(Instructions for the task) Look at each line of the records and count those with "panel" in them. Please answer with the count alone.

(Data for processing)
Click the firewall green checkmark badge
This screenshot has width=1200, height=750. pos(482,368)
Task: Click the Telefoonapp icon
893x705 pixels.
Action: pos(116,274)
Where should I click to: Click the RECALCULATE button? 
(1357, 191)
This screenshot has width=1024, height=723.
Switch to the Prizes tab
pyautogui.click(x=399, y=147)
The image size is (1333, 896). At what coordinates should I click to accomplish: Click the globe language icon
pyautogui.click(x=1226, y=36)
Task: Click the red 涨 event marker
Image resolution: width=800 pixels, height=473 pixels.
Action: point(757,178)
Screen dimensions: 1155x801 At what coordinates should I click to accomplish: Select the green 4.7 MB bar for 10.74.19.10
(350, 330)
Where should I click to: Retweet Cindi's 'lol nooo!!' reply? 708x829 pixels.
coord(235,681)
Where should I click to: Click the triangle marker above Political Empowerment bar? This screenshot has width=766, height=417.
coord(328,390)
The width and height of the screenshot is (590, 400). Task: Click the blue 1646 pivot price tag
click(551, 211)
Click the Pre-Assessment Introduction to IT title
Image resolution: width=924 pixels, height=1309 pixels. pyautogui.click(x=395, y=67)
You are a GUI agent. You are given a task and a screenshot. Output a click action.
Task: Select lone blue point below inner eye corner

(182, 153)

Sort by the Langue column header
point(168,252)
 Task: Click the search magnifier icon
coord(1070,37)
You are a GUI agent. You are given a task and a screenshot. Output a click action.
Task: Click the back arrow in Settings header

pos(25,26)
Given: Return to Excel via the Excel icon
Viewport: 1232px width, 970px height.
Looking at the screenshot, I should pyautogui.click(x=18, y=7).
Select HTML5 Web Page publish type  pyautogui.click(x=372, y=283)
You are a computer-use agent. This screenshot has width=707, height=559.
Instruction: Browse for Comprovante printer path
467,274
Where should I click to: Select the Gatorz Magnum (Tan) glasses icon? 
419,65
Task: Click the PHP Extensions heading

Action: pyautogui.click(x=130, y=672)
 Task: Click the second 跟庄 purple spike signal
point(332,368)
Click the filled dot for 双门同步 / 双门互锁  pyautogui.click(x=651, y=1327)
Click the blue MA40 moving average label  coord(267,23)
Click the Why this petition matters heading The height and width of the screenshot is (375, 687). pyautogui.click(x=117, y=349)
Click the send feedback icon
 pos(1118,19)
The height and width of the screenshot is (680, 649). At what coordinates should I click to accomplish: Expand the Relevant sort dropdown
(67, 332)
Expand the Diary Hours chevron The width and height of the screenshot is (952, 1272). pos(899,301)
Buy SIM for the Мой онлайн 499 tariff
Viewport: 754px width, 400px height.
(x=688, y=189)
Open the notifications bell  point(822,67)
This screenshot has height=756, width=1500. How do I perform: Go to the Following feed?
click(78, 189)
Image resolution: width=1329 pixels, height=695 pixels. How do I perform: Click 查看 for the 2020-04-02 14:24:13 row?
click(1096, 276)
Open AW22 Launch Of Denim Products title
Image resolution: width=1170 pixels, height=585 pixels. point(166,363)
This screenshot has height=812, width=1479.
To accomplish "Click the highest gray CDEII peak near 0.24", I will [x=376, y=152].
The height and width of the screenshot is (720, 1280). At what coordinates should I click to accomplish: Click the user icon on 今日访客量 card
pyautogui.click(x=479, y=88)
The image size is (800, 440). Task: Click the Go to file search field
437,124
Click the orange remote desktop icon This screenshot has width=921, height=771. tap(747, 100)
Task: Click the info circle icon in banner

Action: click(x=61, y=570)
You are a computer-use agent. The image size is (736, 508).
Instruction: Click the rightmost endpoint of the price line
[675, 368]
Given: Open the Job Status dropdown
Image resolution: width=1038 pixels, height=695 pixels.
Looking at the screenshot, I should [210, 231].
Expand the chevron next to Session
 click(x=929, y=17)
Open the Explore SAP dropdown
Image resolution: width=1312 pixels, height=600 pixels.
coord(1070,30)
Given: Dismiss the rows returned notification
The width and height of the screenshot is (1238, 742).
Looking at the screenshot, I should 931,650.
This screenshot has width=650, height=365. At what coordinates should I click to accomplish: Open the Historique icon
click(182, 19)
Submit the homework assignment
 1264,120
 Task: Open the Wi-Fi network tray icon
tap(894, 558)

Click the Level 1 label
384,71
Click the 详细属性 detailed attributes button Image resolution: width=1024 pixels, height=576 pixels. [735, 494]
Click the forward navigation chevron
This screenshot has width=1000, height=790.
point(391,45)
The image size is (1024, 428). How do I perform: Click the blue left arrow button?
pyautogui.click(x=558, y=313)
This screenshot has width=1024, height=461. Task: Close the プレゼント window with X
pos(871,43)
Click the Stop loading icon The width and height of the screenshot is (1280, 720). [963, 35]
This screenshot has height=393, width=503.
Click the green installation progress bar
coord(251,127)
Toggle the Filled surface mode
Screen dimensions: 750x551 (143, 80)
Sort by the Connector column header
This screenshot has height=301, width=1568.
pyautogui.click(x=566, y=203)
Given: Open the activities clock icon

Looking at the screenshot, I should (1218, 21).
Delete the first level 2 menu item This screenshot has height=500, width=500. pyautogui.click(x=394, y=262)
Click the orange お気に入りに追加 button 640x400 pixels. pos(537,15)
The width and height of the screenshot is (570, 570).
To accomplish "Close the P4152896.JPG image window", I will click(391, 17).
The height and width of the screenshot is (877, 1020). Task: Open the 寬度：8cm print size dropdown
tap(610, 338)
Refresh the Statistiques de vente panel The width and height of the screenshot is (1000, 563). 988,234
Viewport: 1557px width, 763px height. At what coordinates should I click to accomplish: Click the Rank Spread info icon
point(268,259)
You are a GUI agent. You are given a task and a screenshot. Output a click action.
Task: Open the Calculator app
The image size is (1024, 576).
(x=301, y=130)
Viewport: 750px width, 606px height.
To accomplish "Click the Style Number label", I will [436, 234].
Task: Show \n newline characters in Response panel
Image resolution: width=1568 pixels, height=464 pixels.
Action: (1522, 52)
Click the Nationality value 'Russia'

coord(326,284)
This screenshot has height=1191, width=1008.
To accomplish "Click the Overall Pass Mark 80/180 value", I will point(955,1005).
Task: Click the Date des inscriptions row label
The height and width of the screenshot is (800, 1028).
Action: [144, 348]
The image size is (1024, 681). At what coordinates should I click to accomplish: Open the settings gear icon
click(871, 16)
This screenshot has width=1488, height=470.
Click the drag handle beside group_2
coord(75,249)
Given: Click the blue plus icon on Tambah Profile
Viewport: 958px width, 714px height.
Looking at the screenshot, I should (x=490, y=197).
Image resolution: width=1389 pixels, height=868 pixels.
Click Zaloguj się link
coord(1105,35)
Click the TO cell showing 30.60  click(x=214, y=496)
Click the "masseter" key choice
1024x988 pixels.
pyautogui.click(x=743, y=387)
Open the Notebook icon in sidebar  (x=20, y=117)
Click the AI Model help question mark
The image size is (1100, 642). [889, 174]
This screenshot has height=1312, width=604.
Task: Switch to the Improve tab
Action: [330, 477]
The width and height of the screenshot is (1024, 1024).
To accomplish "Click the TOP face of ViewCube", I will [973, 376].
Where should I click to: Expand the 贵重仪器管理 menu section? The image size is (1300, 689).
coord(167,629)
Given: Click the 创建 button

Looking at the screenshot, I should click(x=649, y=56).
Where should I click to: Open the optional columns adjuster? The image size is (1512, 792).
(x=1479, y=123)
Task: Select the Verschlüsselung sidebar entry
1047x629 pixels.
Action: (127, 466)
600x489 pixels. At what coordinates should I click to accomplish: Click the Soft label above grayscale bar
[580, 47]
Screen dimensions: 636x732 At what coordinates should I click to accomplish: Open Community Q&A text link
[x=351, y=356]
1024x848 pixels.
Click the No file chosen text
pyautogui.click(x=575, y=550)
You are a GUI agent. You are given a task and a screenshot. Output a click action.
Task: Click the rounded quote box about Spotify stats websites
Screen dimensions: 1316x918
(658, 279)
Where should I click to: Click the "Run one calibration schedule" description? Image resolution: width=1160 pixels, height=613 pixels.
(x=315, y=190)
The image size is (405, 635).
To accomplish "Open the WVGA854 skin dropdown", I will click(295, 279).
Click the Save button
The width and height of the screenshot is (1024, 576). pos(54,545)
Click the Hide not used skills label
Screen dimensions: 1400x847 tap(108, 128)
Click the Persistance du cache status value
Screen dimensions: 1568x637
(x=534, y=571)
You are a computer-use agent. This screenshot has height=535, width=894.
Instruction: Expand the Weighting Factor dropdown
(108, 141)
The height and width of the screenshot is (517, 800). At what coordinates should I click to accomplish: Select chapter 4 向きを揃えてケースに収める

(Answer to the exercise) 2